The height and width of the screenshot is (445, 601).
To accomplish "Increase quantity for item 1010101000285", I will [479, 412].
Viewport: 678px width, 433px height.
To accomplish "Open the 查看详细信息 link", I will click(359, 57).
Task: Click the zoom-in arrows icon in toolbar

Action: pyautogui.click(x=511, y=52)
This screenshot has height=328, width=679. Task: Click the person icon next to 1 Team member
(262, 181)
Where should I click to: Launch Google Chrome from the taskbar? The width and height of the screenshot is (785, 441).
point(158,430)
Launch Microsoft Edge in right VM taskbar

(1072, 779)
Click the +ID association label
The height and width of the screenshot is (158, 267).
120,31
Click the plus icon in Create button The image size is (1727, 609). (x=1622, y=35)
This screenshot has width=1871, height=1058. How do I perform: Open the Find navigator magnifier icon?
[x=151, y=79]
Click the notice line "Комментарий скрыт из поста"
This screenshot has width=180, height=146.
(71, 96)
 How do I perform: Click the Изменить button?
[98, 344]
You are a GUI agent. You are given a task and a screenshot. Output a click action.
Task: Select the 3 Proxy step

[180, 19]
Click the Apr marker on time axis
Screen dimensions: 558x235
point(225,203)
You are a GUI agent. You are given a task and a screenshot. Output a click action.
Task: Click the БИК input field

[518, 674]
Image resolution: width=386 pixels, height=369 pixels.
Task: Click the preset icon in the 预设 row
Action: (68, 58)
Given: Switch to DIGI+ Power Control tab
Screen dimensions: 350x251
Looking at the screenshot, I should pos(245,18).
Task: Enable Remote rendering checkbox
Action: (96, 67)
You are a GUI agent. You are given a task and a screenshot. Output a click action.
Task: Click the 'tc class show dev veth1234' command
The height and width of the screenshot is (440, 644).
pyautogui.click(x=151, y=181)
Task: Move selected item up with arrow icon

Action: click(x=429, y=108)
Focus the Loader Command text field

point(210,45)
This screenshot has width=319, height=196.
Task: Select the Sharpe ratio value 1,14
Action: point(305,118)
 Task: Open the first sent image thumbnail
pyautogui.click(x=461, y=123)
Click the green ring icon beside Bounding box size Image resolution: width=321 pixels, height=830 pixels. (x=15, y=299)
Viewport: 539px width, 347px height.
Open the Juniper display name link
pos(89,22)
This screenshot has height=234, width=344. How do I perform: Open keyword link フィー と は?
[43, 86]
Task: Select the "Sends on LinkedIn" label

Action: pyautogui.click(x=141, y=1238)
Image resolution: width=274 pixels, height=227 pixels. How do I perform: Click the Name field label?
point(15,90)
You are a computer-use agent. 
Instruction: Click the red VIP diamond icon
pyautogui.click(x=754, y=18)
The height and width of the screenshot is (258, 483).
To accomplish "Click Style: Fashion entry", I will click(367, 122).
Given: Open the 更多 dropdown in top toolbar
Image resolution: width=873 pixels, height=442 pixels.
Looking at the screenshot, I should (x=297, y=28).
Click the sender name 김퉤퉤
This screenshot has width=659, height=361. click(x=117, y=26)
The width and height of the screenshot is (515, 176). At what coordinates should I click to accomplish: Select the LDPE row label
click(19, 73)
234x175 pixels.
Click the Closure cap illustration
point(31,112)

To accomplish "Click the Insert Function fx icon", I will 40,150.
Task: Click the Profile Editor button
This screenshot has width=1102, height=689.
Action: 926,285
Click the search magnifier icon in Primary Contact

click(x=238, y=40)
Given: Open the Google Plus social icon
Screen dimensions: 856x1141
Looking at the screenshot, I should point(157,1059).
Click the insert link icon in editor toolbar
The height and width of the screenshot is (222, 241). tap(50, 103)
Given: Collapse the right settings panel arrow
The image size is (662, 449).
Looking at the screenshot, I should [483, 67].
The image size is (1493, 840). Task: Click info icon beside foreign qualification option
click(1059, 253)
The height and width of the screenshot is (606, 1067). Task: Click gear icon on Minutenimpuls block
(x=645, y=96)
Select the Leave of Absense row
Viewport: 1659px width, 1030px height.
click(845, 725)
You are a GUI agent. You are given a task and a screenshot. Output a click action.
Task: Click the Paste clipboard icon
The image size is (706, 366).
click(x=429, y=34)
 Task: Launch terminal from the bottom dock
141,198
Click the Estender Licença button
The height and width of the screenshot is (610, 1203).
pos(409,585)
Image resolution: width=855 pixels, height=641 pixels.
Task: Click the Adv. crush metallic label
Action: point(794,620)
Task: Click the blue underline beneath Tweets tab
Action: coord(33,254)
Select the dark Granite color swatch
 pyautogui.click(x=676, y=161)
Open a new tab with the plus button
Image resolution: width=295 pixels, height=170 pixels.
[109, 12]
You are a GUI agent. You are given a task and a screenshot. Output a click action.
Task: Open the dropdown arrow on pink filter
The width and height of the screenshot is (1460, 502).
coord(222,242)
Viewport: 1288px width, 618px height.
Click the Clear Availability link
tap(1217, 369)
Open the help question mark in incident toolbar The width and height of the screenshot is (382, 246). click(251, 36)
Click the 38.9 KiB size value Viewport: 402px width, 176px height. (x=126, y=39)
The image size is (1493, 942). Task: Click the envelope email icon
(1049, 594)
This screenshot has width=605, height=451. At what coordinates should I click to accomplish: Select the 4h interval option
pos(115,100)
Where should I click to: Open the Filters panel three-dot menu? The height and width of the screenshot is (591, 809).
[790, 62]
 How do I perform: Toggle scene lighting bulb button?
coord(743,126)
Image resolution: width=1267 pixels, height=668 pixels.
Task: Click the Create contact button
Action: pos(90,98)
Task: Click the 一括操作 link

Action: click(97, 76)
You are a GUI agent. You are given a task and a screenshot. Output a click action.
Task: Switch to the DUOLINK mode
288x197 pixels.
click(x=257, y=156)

•••••

> **Given instruction**: Copy every item above, substituting "interface agent" for each occurrence of "GUI agent" and leaving everything else unchanged.

> **Result**:
The height and width of the screenshot is (445, 601).
To accomplish "Increase quantity for item 1010101000285", I will [479, 412].
Viewport: 678px width, 433px height.
To accomplish "Open the 查看详细信息 link", I will click(359, 57).
Task: Click the zoom-in arrows icon in toolbar

Action: pyautogui.click(x=511, y=52)
This screenshot has height=328, width=679. Task: Click the person icon next to 1 Team member
(262, 181)
Where should I click to: Launch Google Chrome from the taskbar? The width and height of the screenshot is (785, 441).
point(158,430)
Launch Microsoft Edge in right VM taskbar

(1072, 779)
Click the +ID association label
The height and width of the screenshot is (158, 267).
120,31
Click the plus icon in Create button The image size is (1727, 609). (x=1622, y=35)
This screenshot has width=1871, height=1058. How do I perform: Open the Find navigator magnifier icon?
[x=151, y=79]
Click the notice line "Комментарий скрыт из поста"
This screenshot has width=180, height=146.
(71, 96)
 How do I perform: Click the Изменить button?
[98, 344]
You are a interface agent. You are given a task and a screenshot. Output a click action.
Task: Select the 3 Proxy step

[180, 19]
Click the Apr marker on time axis
Screen dimensions: 558x235
point(225,203)
You are a interface agent. You are given a task and a screenshot. Output a click action.
Task: Click the БИК input field

[518, 674]
Image resolution: width=386 pixels, height=369 pixels.
Task: Click the preset icon in the 预设 row
Action: (68, 58)
Given: Switch to DIGI+ Power Control tab
Screen dimensions: 350x251
Looking at the screenshot, I should pos(245,18).
Task: Enable Remote rendering checkbox
Action: (96, 67)
You are a interface agent. You are given a task and a screenshot. Output a click action.
Task: Click the 'tc class show dev veth1234' command
The height and width of the screenshot is (440, 644).
pyautogui.click(x=151, y=181)
Task: Move selected item up with arrow icon

Action: click(x=429, y=108)
Focus the Loader Command text field

point(210,45)
This screenshot has width=319, height=196.
Task: Select the Sharpe ratio value 1,14
Action: point(305,118)
 Task: Open the first sent image thumbnail
pyautogui.click(x=461, y=123)
Click the green ring icon beside Bounding box size Image resolution: width=321 pixels, height=830 pixels. (x=15, y=299)
Viewport: 539px width, 347px height.
Open the Juniper display name link
pos(89,22)
This screenshot has height=234, width=344. How do I perform: Open keyword link フィー と は?
[43, 86]
Task: Select the "Sends on LinkedIn" label

Action: pyautogui.click(x=141, y=1238)
Image resolution: width=274 pixels, height=227 pixels. How do I perform: Click the Name field label?
point(15,90)
You are a computer-use agent. 
Instruction: Click the red VIP diamond icon
pyautogui.click(x=754, y=18)
The height and width of the screenshot is (258, 483).
To accomplish "Click Style: Fashion entry", I will click(367, 122).
Given: Open the 更多 dropdown in top toolbar
Image resolution: width=873 pixels, height=442 pixels.
Looking at the screenshot, I should (x=297, y=28).
Click the sender name 김퉤퉤
This screenshot has width=659, height=361. click(x=117, y=26)
The width and height of the screenshot is (515, 176). At what coordinates should I click to accomplish: Select the LDPE row label
click(19, 73)
234x175 pixels.
Click the Closure cap illustration
point(31,112)

To accomplish "Click the Insert Function fx icon", I will 40,150.
Task: Click the Profile Editor button
This screenshot has width=1102, height=689.
Action: 926,285
Click the search magnifier icon in Primary Contact

click(x=238, y=40)
Given: Open the Google Plus social icon
Screen dimensions: 856x1141
Looking at the screenshot, I should point(157,1059).
Click the insert link icon in editor toolbar
The height and width of the screenshot is (222, 241). tap(50, 103)
Given: Collapse the right settings panel arrow
The image size is (662, 449).
Looking at the screenshot, I should [483, 67].
The image size is (1493, 840). Task: Click info icon beside foreign qualification option
click(1059, 253)
The height and width of the screenshot is (606, 1067). Task: Click gear icon on Minutenimpuls block
(x=645, y=96)
Select the Leave of Absense row
Viewport: 1659px width, 1030px height.
click(845, 725)
You are a interface agent. You are given a task and a screenshot. Output a click action.
Task: Click the Paste clipboard icon
The image size is (706, 366).
click(x=429, y=34)
 Task: Launch terminal from the bottom dock
141,198
Click the Estender Licença button
The height and width of the screenshot is (610, 1203).
pos(409,585)
Image resolution: width=855 pixels, height=641 pixels.
Task: Click the Adv. crush metallic label
Action: point(794,620)
Task: Click the blue underline beneath Tweets tab
Action: coord(33,254)
Select the dark Granite color swatch
 pyautogui.click(x=676, y=161)
Open a new tab with the plus button
Image resolution: width=295 pixels, height=170 pixels.
[109, 12]
You are a interface agent. You are given a task and a screenshot. Output a click action.
Task: Open the dropdown arrow on pink filter
The width and height of the screenshot is (1460, 502).
coord(222,242)
Viewport: 1288px width, 618px height.
Click the Clear Availability link
tap(1217, 369)
Open the help question mark in incident toolbar The width and height of the screenshot is (382, 246). click(251, 36)
Click the 38.9 KiB size value Viewport: 402px width, 176px height. (x=126, y=39)
The image size is (1493, 942). Task: Click the envelope email icon
(1049, 594)
This screenshot has width=605, height=451. At what coordinates should I click to accomplish: Select the 4h interval option
pos(115,100)
Where should I click to: Open the Filters panel three-dot menu? The height and width of the screenshot is (591, 809).
[790, 62]
 How do I perform: Toggle scene lighting bulb button?
coord(743,126)
Image resolution: width=1267 pixels, height=668 pixels.
Task: Click the Create contact button
Action: pos(90,98)
Task: Click the 一括操作 link

Action: click(97, 76)
You are a interface agent. You are given a task and a screenshot. Output a click action.
Task: Switch to the DUOLINK mode
288x197 pixels.
click(x=257, y=156)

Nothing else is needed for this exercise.